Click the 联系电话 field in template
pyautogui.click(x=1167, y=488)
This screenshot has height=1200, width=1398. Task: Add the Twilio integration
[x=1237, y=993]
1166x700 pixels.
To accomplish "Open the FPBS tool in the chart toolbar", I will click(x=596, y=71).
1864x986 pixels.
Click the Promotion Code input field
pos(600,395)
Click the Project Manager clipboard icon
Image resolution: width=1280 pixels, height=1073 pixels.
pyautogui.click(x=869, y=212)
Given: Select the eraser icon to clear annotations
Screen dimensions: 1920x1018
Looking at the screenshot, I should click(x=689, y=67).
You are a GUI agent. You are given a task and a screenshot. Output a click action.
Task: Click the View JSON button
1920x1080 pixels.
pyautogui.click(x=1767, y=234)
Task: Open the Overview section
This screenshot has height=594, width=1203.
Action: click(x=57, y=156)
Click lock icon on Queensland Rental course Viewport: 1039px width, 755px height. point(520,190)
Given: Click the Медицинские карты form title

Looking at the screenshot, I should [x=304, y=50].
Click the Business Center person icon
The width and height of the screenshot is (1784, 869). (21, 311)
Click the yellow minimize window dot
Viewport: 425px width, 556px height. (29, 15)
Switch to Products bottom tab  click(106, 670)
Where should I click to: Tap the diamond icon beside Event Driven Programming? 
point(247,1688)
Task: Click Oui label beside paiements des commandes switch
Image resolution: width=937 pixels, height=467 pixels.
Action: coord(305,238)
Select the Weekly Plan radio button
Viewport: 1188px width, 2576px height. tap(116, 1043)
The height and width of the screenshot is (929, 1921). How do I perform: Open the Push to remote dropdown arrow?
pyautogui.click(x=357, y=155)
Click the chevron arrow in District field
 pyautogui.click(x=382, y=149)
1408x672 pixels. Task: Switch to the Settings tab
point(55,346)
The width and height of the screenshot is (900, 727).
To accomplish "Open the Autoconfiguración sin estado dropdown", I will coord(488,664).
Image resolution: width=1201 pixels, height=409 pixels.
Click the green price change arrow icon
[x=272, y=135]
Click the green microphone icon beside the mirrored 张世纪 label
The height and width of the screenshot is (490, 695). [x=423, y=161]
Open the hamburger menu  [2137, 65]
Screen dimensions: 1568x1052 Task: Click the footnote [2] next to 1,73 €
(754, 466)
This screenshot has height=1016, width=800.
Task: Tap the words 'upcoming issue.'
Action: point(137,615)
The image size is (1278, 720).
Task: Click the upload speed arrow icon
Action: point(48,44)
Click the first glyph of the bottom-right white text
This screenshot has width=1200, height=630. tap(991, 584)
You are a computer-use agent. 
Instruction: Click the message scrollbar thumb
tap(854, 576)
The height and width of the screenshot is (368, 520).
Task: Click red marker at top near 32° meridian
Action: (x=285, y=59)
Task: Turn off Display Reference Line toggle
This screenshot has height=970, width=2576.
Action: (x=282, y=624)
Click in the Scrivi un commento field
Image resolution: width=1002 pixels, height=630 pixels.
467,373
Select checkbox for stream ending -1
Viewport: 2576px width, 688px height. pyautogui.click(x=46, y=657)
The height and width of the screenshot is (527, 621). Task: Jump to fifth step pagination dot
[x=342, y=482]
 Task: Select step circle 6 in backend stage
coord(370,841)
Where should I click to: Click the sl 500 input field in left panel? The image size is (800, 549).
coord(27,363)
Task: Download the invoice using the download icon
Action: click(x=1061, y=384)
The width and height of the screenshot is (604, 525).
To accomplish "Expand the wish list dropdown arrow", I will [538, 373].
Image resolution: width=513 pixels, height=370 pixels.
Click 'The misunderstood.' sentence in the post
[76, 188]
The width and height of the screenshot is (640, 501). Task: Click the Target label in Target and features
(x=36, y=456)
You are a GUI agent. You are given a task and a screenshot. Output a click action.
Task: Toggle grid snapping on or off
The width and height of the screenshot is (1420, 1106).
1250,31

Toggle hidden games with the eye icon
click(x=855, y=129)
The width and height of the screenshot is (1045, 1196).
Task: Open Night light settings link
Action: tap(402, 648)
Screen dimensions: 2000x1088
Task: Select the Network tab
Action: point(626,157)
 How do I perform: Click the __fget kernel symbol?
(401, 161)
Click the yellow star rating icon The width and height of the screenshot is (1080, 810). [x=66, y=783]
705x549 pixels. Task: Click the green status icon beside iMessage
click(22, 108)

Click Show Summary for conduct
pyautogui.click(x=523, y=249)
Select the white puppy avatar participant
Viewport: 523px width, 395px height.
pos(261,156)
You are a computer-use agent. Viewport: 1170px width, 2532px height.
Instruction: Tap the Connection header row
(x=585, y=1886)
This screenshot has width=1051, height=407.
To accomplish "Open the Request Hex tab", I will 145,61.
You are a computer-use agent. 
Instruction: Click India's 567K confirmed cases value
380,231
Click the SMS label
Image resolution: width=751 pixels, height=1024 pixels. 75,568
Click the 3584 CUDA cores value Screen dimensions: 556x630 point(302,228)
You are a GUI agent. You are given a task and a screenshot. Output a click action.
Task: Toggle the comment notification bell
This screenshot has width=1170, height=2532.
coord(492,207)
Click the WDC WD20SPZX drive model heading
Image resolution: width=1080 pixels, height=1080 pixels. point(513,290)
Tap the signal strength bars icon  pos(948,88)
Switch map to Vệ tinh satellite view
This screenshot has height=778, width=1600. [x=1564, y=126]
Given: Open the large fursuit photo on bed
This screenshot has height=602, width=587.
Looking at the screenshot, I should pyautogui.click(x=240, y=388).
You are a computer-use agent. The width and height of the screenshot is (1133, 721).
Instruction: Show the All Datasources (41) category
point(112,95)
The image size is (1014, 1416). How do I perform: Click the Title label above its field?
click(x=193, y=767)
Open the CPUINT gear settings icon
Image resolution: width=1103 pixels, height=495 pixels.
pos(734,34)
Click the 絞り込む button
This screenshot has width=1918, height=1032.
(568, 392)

- - -

# EXERCISE REQUIREMENTS
Retype the lines of the listing from the line containing "Screen dimensions: 1568x1052" through the line containing "Action: point(626,157)", both included.

# REPLY
Screen dimensions: 1568x1052 Task: Click the footnote [2] next to 1,73 €
(754, 466)
This screenshot has height=1016, width=800.
Task: Tap the words 'upcoming issue.'
Action: point(137,615)
The image size is (1278, 720).
Task: Click the upload speed arrow icon
Action: point(48,44)
Click the first glyph of the bottom-right white text
This screenshot has width=1200, height=630. tap(991, 584)
You are a computer-use agent. 
Instruction: Click the message scrollbar thumb
tap(854, 576)
The height and width of the screenshot is (368, 520).
Task: Click red marker at top near 32° meridian
Action: (x=285, y=59)
Task: Turn off Display Reference Line toggle
This screenshot has height=970, width=2576.
Action: (x=282, y=624)
Click in the Scrivi un commento field
Image resolution: width=1002 pixels, height=630 pixels.
467,373
Select checkbox for stream ending -1
Viewport: 2576px width, 688px height. pyautogui.click(x=46, y=657)
The height and width of the screenshot is (527, 621). Task: Jump to fifth step pagination dot
[x=342, y=482]
 Task: Select step circle 6 in backend stage
coord(370,841)
Where should I click to: Click the sl 500 input field in left panel? The image size is (800, 549).
coord(27,363)
Task: Download the invoice using the download icon
Action: click(x=1061, y=384)
The width and height of the screenshot is (604, 525).
To accomplish "Expand the wish list dropdown arrow", I will [538, 373].
Image resolution: width=513 pixels, height=370 pixels.
Click 'The misunderstood.' sentence in the post
[76, 188]
The width and height of the screenshot is (640, 501). Task: Click the Target label in Target and features
(x=36, y=456)
You are a GUI agent. You are given a task and a screenshot. Output a click action.
Task: Toggle grid snapping on or off
The width and height of the screenshot is (1420, 1106).
1250,31

Toggle hidden games with the eye icon
click(x=855, y=129)
The width and height of the screenshot is (1045, 1196).
Task: Open Night light settings link
Action: tap(402, 648)
Screen dimensions: 2000x1088
Task: Select the Network tab
Action: point(626,157)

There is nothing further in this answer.